Convert the items from the first line through the line containing "The width and height of the screenshot is (1568, 762).", both ends included, into a Markdown table with the columns Row and Line text. Number each row and omit blank lines.

(Text and element pointing records)
____________
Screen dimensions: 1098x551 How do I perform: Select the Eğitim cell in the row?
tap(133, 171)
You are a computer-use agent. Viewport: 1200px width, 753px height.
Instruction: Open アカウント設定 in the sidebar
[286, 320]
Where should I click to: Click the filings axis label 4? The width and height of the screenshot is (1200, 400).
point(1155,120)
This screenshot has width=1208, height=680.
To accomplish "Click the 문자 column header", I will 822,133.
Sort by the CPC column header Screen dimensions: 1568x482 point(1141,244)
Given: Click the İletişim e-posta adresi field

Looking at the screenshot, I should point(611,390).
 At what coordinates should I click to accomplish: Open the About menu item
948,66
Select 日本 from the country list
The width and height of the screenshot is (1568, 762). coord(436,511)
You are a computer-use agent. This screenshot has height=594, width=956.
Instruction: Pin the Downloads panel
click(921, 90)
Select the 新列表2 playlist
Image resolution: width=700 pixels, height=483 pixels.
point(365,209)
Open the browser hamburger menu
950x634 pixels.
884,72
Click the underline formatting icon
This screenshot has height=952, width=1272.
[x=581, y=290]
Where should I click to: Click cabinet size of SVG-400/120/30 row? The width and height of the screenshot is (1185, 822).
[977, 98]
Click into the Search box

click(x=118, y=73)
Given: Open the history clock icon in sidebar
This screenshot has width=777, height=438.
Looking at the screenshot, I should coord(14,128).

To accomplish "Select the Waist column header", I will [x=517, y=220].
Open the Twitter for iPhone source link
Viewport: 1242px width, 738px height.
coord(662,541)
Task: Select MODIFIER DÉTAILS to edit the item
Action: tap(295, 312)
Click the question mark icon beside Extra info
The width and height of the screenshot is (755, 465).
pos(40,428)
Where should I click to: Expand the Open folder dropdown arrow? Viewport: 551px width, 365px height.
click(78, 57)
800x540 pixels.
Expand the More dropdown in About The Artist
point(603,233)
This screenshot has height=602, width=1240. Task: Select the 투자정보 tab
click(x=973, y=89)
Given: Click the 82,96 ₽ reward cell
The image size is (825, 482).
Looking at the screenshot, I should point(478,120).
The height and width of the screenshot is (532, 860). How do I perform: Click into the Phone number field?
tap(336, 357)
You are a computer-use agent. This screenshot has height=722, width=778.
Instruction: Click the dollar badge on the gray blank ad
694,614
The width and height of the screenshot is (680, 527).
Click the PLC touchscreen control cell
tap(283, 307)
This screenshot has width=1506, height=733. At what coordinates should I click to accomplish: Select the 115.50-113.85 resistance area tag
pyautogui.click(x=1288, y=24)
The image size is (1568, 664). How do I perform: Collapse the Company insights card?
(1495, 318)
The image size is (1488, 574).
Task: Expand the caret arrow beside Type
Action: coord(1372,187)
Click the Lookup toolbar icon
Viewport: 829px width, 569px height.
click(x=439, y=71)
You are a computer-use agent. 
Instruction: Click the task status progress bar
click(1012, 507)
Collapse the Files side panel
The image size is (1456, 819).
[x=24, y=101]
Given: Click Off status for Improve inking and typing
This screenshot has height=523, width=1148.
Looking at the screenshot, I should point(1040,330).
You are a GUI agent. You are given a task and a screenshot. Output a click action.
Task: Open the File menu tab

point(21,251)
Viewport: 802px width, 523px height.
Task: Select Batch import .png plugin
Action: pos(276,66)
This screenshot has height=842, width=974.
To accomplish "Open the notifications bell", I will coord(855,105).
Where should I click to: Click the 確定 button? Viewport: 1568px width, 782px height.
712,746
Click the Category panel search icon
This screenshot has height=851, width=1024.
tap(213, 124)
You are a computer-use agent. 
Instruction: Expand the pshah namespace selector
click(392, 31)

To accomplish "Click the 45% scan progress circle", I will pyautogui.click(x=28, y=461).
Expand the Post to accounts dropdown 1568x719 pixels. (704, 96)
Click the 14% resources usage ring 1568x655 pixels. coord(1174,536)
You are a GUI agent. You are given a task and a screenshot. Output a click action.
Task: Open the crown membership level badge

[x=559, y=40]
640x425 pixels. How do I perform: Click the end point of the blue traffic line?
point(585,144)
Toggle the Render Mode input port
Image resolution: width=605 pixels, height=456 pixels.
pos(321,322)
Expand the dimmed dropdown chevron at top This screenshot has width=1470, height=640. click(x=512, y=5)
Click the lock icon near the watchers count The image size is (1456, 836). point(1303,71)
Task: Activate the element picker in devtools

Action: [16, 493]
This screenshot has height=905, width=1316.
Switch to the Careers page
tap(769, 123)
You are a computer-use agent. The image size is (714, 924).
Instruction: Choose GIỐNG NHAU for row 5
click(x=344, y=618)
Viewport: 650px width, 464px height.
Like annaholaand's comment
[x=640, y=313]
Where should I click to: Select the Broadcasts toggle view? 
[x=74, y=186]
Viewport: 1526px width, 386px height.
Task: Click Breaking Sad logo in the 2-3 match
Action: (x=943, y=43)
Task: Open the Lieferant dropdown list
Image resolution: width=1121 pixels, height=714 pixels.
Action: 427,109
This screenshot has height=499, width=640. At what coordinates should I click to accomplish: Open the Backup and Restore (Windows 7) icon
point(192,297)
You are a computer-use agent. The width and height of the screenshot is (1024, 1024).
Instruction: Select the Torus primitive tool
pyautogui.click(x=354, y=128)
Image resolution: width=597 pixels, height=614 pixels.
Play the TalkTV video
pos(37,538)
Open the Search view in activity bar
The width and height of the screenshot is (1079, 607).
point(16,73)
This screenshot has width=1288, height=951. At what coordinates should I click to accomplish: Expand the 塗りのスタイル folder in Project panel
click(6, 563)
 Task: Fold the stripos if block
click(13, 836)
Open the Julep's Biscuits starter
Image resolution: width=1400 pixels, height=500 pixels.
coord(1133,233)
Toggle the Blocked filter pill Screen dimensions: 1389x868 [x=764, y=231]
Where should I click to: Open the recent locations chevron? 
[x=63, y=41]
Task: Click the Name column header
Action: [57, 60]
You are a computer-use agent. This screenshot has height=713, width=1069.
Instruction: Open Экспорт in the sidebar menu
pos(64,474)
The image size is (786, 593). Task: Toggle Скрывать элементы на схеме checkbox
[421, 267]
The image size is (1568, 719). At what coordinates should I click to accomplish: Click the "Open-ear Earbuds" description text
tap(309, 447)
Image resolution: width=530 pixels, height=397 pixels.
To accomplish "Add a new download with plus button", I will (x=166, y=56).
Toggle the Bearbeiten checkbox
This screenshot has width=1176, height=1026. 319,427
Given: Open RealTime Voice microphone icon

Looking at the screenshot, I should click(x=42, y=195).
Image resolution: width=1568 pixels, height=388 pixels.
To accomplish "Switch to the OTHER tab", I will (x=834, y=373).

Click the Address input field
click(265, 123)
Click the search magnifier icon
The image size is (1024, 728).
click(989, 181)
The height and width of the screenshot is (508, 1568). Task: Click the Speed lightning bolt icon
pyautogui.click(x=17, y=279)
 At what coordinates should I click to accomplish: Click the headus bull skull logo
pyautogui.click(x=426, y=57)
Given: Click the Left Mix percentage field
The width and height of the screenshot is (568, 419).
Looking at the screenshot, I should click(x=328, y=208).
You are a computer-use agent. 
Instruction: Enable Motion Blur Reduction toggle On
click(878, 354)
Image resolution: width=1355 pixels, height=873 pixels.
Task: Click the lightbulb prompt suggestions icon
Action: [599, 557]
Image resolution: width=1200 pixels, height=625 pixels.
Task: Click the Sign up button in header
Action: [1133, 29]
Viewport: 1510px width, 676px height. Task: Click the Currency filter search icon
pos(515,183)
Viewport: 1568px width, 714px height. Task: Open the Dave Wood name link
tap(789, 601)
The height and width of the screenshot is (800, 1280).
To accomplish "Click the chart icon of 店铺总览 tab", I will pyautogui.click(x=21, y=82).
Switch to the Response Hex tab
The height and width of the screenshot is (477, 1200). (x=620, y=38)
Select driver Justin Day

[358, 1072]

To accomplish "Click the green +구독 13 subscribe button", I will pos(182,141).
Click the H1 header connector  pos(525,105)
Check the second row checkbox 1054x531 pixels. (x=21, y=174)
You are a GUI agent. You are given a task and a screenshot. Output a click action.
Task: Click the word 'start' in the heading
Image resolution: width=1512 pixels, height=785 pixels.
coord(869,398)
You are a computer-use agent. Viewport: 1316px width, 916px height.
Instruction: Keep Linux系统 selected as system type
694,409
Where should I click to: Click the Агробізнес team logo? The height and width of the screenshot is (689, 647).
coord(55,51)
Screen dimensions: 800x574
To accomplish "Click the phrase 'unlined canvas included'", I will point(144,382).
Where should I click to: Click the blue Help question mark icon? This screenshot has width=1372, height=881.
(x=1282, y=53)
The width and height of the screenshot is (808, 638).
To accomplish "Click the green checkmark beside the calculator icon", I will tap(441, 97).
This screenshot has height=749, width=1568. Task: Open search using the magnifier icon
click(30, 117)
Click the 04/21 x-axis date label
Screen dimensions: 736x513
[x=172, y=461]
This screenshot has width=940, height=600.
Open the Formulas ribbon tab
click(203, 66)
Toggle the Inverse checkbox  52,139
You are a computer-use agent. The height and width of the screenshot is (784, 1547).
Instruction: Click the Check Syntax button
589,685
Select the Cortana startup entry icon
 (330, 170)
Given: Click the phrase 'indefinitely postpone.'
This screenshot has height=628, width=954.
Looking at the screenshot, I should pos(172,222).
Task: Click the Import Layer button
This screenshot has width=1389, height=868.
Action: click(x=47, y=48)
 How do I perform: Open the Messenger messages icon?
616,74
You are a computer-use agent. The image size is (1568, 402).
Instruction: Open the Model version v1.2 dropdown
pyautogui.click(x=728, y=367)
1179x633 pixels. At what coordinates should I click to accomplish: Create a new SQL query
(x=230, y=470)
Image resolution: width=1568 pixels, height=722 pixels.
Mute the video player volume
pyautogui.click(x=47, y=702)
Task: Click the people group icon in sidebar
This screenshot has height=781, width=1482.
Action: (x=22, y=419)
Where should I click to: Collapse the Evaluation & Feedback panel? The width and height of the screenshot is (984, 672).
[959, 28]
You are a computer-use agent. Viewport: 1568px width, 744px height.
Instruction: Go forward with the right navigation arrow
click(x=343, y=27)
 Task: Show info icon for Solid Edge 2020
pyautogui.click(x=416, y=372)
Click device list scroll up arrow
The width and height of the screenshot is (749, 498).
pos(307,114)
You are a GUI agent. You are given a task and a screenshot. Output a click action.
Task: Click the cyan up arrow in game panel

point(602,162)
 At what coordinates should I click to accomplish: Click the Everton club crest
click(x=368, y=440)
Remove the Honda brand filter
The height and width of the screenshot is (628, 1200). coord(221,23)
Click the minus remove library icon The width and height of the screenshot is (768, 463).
____________
### Solved problem:
| Row | Line text |
|---|---|
| 1 | Screen dimensions: 1098x551 How do I perform: Select the Eğitim cell in the row? |
| 2 | tap(133, 171) |
| 3 | You are a computer-use agent. Viewport: 1200px width, 753px height. |
| 4 | Instruction: Open アカウント設定 in the sidebar |
| 5 | [286, 320] |
| 6 | Where should I click to: Click the filings axis label 4? The width and height of the screenshot is (1200, 400). |
| 7 | point(1155,120) |
| 8 | This screenshot has width=1208, height=680. |
| 9 | To accomplish "Click the 문자 column header", I will 822,133. |
| 10 | Sort by the CPC column header Screen dimensions: 1568x482 point(1141,244) |
| 11 | Given: Click the İletişim e-posta adresi field |
| 12 | Looking at the screenshot, I should point(611,390). |
| 13 |  At what coordinates should I click to accomplish: Open the About menu item |
| 14 | 948,66 |
| 15 | Select 日本 from the country list |
| 16 | The width and height of the screenshot is (1568, 762). coord(436,511) |